Dura è la vita per chi non fa soldi coi propri film. Ma dura è anche per quelli che ne fanno: GUERRE STELLARI e LO SQUALO furono accolti come divertimenti per bambocci. Mentre erano dei film scritti con una intelligenza ed una logica superiore alla media. Ora è la volta di questo KRAMER, da molti squalificato come una nuova LOVE STORY strappalacrime.
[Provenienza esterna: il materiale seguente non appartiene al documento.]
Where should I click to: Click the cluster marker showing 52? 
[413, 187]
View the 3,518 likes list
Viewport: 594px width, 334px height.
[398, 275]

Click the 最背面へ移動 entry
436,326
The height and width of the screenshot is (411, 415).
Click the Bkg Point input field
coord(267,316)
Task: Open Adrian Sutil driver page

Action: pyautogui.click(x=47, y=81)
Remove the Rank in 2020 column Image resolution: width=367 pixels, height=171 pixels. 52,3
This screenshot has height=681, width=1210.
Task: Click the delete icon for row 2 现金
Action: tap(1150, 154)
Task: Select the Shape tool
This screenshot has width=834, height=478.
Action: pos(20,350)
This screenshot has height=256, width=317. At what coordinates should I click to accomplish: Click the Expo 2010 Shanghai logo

Ci andrei un po' piano. Robert Benton non è un frillo qualsiasi: ha scritto le sceneggiature di BONNIE AND CLYDE e di UOMINI E COBRA rispettivamente di Penn e di Mankiewicz, due capolavori. E girato un giallo, THE LATE SHOW che se andarono in pochi a vederlo, non è colpa sua. Ma che era un'opera splendidamente dissacrante, la storia di un vecchio detective malandato, costretto a rimettersi al lavoro malgrado i reumatismi, zeppa di riferimenti al mito del giallo cinematografico. Chiaro che ora, con KRAMER ha mirato al centro del bersaglio: e gli è riuscito proprio quello che serve oggi ad interessare la gente. Una storia attuale, di quelle che capitano a tutti, vista esattamente secondo l'aria che tira.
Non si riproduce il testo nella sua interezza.